A new report from market research firm Ipsos finds that as many as one in five Americans aged 12 years or more now owns a portable MP3 player, and more than one in twenty own more than one.
The finding represents a one-third increase over the same figure from a year ago, when the company’s digital music survey “Tempo” found 15 percent of Americans aged 12 or older owned an MP3 player, and is nearly double the 11 percent ownership level found in the company’s 2003 survey. Males are also more likely to have ann MP3 player than females: 24 percent of U.S. males over 12 years of age own MP3 player, compared with 16 percent of femailes.

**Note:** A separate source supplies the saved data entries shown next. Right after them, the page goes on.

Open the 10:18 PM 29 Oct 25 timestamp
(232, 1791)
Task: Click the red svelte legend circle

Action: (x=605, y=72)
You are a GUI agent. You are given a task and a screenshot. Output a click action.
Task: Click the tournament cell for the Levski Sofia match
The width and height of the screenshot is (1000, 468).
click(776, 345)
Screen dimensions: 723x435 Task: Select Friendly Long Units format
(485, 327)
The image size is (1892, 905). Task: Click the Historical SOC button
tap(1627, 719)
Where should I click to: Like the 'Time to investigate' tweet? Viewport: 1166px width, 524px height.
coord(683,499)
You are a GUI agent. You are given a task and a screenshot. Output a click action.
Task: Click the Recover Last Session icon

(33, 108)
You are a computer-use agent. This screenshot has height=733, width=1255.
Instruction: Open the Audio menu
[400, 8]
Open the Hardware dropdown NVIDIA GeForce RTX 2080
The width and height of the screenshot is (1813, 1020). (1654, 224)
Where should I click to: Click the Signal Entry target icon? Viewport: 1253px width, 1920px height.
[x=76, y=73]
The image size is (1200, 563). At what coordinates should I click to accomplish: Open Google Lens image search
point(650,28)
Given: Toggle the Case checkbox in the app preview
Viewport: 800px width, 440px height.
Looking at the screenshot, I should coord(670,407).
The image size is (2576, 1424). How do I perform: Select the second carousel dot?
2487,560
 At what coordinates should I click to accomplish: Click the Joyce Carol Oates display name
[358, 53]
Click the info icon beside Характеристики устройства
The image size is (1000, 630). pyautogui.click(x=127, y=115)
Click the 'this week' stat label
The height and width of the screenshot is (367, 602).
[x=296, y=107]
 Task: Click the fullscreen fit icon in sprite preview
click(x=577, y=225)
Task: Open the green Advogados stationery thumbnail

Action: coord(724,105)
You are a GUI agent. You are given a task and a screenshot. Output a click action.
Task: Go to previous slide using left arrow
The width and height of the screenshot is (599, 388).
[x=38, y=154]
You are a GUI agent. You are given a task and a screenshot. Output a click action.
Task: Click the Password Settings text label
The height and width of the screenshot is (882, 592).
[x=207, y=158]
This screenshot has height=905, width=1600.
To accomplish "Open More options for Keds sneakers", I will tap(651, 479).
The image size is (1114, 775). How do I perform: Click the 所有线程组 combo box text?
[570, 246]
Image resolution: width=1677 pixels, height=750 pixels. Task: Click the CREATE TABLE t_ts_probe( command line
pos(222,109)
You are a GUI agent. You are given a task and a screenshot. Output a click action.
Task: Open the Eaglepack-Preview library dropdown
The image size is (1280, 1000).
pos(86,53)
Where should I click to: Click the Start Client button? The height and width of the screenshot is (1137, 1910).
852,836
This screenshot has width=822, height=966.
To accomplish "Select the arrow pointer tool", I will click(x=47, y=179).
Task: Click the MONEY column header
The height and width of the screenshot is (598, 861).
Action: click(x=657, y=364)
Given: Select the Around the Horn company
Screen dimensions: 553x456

“Over the past year, the portable MP3 market has really matured, and we are now seeing not just new buyers entering this market, but also growing levels of multiple device ownership indicative of overall category satisfaction and habitualized behavior,” said Matt Kleinschmit, a Vice President with Ipsos Insight and author of the TEMPO study. “What is perhaps most interesting about this is that experienced portable device owners are now buying new players with a level of usage and storage capacity knowledge unseen just a few years ago. Understanding how these unique buyers are adapting specific players to different usage activities and locations will provide manufacturers and content providers alike with a compelling perspective on where the increasingly important portable media category may be heading.”
In results which can’t be at all astonishing to Apple, Sony, Creative, and the scads of other manufacturers touting portable digital music players, Ipsos finds that younger Americans are driving the market growth, with over half (54 percent) of U.S. teens now owning an MP3 player, along with 30 percent of 18 to 34 year-olds. And while older Americans are less likely to own a portable MP3 player, some 13 percent of 35 to 54 year olds report they’ve got one to tote around.
The Ipsos survey also found that nearly half of music downloaders own a portable MP3 player, and these owners use their devices an average of 12 hours per week. (Where do they find the time? I don’t think I even sleep 12 hours a week!) The younger you are, the more you fill your head with tunes: Younger downloaders report using their MP3 players an average of 16 hours a week, and downloaders overall store an average of 700 songs or files on their players.
The survey also finds audio CD collections are the main source of MP3 player content, with some 44 percent of the content on MP3 players ripped from owners personal CD collections, and another 6 percent ripped from others’ collections. Fee-based downloads account for 25 percent of the content, while files downloaded from file sharing services accounted for 16 percent of the MP3 players’ contents.